■ **PAGE TEXT**:
····················

14. Trotsky generalised theoretically, like no one else until now, the particular phenomena of the “crisis which erupts in the proletarian party on the eve of the revolutionary coup”, as well as the symptoms of the pathology of the party organism in general, and particularly in the years of the postrevolutionary decline, giving us the appropriate therapeutic answers. [3] (Lessons of October, New Course).

15. Lenin’s teaching is the highest contribution of marxism for its own restoration from reformist distortion, for the explanation generally of the phenomena of imperialism and the social revolutions of the 20th Century, for the preparation, for the actualisation, the stabilisation of the socialist victory and for its first, “heroic” stage.

Trotsky’s teaching is the highest contribution of marxism in the 20th century for its rebirth from the reformist and nationalbolshevik (stalinist) distortion, for the phenomena of imperialism and the social revolutions of our epoch, for the preparation of the proletarian victory, for the first and second stage after this (“soviet thermidor-bonapartism”), finally for the conditions which determine the solution of the post-revolutionary crisis. Thus Trotsky is the continuator and refounder not only of Marx and Lenin.

16. At the end of his life the Founder of the Russian Revolution became its historian. We already have precursors of his multi-volume History from 1918 and from 1923 (From October to Brest-Litovsk, Lessons of October). Specialists in ‘Critique Sociale’ and others have characterised it as a monumental work of world historiography, higher than the historical work of Thucydides, the first after Marx’s historical works purely scientific study of great historical events. It’s not an overstatement. The trotskyist work only with Karl Marx’s 18th Brumaire of Louis Bonaparte and Engels’ Peasant War can be compared. For the first time since then does a marxist give in such a manner the measure of the power the historical materialist method has in revealing in their logical interconnection all the deeper roots, subjective and objective, of the historical process, laying in such a manner a great synthetic picture of the hidden in its complex connections unity. Trotsky here surpassed even Kautsky with whom marxism has given a truly classical historic work, the Origins of Christianity. Trotsky as a historian presents in a level which is unsurpassable the deep study of the material and the ability of unearthing the essential, the astonishing multiplicity of viewpoints and the study of every partial subject and the ability to conceive the historical process as a whole, the magnifiscence of lively simplicity and the crystal clarity of exposition and finally the unbeatable power of dialectics [4] whose arguments fell like catapults to the time-honoured methods of bourgeois historiography. (In Kautsky on the other hand, the exposition has often an obviously scholastic tendency).

17. Trotsky is the most multi-faceted marxist theoretician who has also embraced in his field of study the highest regions of the social superstructure: literature, art, culture generally (the first work on the subject: Literature and Revolution, his polemics with the Bukharin-Stalin school of “proletarian art”, his pamphlet about Wells and others). Here Trotsky is in a way a continuator of Plekhanov who even surpassed him from many aspects especially the acuteness of observation, the breadth of the horizon, his encyclopaedic erudition and the gripping charm of his literary style.

····················

■ **GIVEN DATA**:
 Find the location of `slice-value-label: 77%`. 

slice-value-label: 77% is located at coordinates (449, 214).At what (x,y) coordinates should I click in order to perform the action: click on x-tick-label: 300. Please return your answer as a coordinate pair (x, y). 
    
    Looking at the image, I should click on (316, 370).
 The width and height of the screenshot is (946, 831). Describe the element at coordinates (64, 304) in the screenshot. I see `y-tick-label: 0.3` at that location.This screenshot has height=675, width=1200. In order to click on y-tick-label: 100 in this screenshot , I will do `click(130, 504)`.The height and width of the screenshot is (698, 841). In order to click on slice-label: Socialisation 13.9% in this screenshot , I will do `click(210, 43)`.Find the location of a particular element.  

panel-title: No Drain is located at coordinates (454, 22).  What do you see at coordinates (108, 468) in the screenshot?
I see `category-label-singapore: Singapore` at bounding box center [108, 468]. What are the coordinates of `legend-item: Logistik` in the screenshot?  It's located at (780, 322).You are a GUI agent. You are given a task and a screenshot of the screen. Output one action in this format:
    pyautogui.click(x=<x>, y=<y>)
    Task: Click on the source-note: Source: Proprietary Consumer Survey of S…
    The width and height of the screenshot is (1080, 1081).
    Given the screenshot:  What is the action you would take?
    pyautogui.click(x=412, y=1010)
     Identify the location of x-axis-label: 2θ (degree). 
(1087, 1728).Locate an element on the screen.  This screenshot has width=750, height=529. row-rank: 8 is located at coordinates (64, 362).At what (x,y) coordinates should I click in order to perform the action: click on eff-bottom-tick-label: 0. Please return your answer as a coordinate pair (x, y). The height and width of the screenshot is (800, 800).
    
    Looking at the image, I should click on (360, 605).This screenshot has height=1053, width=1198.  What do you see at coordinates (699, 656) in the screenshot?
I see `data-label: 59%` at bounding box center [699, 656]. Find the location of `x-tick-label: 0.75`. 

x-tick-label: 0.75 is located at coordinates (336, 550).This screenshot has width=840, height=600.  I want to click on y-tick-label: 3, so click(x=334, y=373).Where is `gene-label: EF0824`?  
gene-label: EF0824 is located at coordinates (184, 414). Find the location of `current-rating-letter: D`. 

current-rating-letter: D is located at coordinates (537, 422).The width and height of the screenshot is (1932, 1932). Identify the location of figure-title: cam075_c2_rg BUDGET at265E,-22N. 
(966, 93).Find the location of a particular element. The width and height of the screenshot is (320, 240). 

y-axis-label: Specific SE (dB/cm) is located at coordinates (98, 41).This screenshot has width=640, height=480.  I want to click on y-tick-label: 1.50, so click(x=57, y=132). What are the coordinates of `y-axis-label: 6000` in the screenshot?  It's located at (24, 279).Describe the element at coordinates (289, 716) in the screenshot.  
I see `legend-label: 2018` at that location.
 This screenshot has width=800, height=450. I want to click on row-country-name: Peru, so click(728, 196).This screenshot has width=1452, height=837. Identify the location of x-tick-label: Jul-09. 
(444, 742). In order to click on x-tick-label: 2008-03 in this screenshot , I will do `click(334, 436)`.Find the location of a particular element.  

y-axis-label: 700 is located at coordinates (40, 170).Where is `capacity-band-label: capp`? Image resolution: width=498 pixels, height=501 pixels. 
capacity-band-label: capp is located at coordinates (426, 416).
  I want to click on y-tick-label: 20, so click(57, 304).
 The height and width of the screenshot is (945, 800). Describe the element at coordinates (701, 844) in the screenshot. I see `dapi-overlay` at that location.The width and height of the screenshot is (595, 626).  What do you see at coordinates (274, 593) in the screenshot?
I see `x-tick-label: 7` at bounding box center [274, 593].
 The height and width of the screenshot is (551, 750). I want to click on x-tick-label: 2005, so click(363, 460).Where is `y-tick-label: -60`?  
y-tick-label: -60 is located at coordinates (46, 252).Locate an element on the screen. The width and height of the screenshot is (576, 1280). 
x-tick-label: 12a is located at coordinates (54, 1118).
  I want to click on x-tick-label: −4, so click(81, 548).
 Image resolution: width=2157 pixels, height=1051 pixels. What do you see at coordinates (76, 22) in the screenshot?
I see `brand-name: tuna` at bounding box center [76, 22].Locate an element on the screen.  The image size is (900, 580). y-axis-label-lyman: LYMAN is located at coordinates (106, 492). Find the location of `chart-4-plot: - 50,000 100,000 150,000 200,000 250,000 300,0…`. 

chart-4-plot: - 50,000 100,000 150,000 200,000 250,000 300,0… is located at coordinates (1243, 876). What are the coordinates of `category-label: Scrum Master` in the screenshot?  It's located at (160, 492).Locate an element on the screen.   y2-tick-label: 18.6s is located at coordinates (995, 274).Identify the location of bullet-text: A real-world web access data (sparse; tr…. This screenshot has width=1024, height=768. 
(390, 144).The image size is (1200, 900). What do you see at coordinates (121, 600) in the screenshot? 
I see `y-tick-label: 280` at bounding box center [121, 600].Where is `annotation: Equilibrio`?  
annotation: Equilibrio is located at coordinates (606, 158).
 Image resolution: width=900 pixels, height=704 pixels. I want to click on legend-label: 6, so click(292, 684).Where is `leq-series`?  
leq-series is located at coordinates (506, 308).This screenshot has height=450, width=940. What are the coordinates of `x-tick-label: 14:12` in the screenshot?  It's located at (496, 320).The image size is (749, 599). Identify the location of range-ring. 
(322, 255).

····················

■ **TASKS TO CARRY OUT**:
1 > In the passage on Trotsky, which work by Kautsky is called a truly classical historic work?
2 > Continue the passage on Trotsky, picking up right after its final sentence.
The entries are separate material and have no connection to the passage on Trotsky.

■ **ACTIVITY ANSWERS**:
1 > The Origins of Christianity.

2 >
As a writer generally Trotsky comes close to the classical monuments of marxian style giving us at the same time a totally new creative type. He is especially characterised by: brilliant conceptualisation, rare concentration of ideas in a structure of the word ascetic, transparent and flowing, persistent moulding of the phrase to the point of artistic perfection, astonishing richness of images which, combined with laconic conciseness, suddenly innundates with light even the most complex thought, making it accessible and productive to the simplest as well as to the most difficult reader. Very often Trotsky’s pages amaze us like praxitelian reliefs, while the subtle irony can mercilessly crush the ideological opponent with the self-powerful force of truth. (Very early Stalin was killed by ridicule, due to just a couple of witty epigrams by Trotsky).

18. Trotsky: style-philosopher-human actualises the new human type, the socialist neo-humanist of tomorrow’s society. He ranks among the few fighting labourers of the spirit who lived beyond the prehistory of humanity, before it enters its direct history. For the new proletarian generation, My Life and Speech to the Hippodrome of New York are masterpieces of socialist education. Their power is greatly elevated by the abundant epic and dramatic element.

Trotsky’s teaching: The negation of fatalism

19. One of the most important contributions of Trotsky to the theory of marxism is the concrete negation, on the basis of the russian and international experience in the 20th century, refutation of fatalism with all the theoretical and political consequences. Here Trotsky departed decisively from a whole series of true or doubtful friends of the marxist opposition of the bolshevik-leninists and the 4th International.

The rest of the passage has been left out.